The ruins were the first archaeological preserve in the United States and are today located within Casa Grande Ruins National Monument (1100 Ruins Dr., Coolidge, AZ). They are about an hour drive from either Phoenix or Tucson. The Gila Indian Center museum is located along Interstate 10 at the Casa Blanca Interchange. The Gila Heritage Park, run by the tribe, features self-guided tours of traditional Indian homes including the Pima, Maricopa, Papago and the Apache. Camp #25 (November 3-6) was called Laguna del Hospital because the sickness experienced there by the animals as well as two women. One of the women, who was pregnant, was given medicines.

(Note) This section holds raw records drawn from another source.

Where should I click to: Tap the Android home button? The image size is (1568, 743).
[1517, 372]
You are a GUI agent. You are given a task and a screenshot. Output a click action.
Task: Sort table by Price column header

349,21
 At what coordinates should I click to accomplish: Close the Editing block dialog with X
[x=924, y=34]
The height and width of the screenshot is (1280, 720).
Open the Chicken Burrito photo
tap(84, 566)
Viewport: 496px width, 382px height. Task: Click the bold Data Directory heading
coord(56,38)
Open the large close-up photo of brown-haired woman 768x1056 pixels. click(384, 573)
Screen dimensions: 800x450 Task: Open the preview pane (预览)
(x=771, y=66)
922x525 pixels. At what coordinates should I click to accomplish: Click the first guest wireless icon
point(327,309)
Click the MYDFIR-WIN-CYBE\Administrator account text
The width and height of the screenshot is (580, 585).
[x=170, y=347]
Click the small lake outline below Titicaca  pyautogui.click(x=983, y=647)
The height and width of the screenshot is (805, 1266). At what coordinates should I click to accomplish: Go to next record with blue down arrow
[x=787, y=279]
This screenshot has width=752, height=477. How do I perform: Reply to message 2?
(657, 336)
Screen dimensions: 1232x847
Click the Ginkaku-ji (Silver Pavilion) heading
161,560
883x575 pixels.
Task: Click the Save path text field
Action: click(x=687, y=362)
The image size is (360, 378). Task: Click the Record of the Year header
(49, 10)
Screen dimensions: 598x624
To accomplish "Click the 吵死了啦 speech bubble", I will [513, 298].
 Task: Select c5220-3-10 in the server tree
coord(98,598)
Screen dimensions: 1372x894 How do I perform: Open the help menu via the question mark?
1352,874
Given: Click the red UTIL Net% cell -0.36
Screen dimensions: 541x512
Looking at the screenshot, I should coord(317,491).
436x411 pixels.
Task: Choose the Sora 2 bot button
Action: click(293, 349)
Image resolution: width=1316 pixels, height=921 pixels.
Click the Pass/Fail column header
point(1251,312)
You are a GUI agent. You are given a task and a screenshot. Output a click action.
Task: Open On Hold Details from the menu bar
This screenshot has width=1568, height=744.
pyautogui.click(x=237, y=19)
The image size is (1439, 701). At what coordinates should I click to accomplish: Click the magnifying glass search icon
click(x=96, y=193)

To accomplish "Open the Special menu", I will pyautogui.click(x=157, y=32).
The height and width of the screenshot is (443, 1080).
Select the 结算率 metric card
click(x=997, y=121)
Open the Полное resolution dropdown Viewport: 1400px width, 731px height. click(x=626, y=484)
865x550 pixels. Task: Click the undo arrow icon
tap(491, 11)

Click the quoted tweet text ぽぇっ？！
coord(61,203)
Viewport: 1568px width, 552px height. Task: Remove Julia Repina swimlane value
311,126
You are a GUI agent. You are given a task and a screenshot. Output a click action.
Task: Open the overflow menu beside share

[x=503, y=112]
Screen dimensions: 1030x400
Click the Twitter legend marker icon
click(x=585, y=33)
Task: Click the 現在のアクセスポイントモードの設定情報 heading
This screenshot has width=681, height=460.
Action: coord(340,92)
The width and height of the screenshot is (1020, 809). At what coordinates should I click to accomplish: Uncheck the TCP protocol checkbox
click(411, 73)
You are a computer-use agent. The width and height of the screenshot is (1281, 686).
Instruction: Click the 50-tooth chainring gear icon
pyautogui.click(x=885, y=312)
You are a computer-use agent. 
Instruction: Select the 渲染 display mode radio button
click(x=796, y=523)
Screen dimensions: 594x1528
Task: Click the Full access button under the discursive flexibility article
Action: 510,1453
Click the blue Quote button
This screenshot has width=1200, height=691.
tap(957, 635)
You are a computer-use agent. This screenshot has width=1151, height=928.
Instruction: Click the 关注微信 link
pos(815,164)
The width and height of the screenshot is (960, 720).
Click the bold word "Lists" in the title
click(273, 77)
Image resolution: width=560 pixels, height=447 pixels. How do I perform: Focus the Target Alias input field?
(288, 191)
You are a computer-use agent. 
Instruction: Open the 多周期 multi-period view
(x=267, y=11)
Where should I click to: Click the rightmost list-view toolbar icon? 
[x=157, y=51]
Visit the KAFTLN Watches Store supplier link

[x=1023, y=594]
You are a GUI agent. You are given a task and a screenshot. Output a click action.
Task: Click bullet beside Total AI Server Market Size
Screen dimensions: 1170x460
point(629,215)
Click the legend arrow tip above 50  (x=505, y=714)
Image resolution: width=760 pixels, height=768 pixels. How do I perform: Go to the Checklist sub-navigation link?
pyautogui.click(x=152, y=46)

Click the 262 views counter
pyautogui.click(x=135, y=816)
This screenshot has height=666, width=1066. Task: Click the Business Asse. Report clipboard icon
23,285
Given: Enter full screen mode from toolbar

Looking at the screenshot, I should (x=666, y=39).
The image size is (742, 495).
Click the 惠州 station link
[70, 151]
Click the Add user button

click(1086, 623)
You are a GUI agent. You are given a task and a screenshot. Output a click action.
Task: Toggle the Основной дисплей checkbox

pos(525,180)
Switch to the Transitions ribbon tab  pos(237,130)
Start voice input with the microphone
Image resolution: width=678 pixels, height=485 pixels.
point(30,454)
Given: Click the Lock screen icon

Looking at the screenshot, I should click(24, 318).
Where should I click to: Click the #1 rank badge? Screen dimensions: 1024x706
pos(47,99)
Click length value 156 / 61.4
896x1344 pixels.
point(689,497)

"We had an opportunity to go and examine the house that is called La Casa Grande de Moctezuma... We were accompanied there by several Indians...who told us on the way a tale and tradition regarding the house, handed down from their forefathers." Diary of Pedro Font, Oct. 30, 1775
Yuma CountyPast Agua Caliente, the expedition continued southwest along the Gila River. At Cerro de San Pasqual (Camp #34), the expedition had their second birth. They crossed the Gila again near the Colorado river, and crossed the latter without serious incident with the help of the Yuma people and their chief, Salvador Palma. Father Garcés was carried over on the shoulders of three Yumas, two at his head and one at his feet, lying stretched out face up.
Sites of Interest
Cerro de San Pasqual, Sears Point and Expedition Camps #32-#34
Antelope Hill and Expedition Camp #35
Along the Gila and Expedition Camps #36-#38
Yuma Crossing and Expedition Camps #39 - #41
"We arrived at the junction of the Gila and Colorado Rivers, where, after safely crossing the first stream by a good ford, camp was made for the night." Diary of Juan Bautista de Anza, Nov. 28, 1775.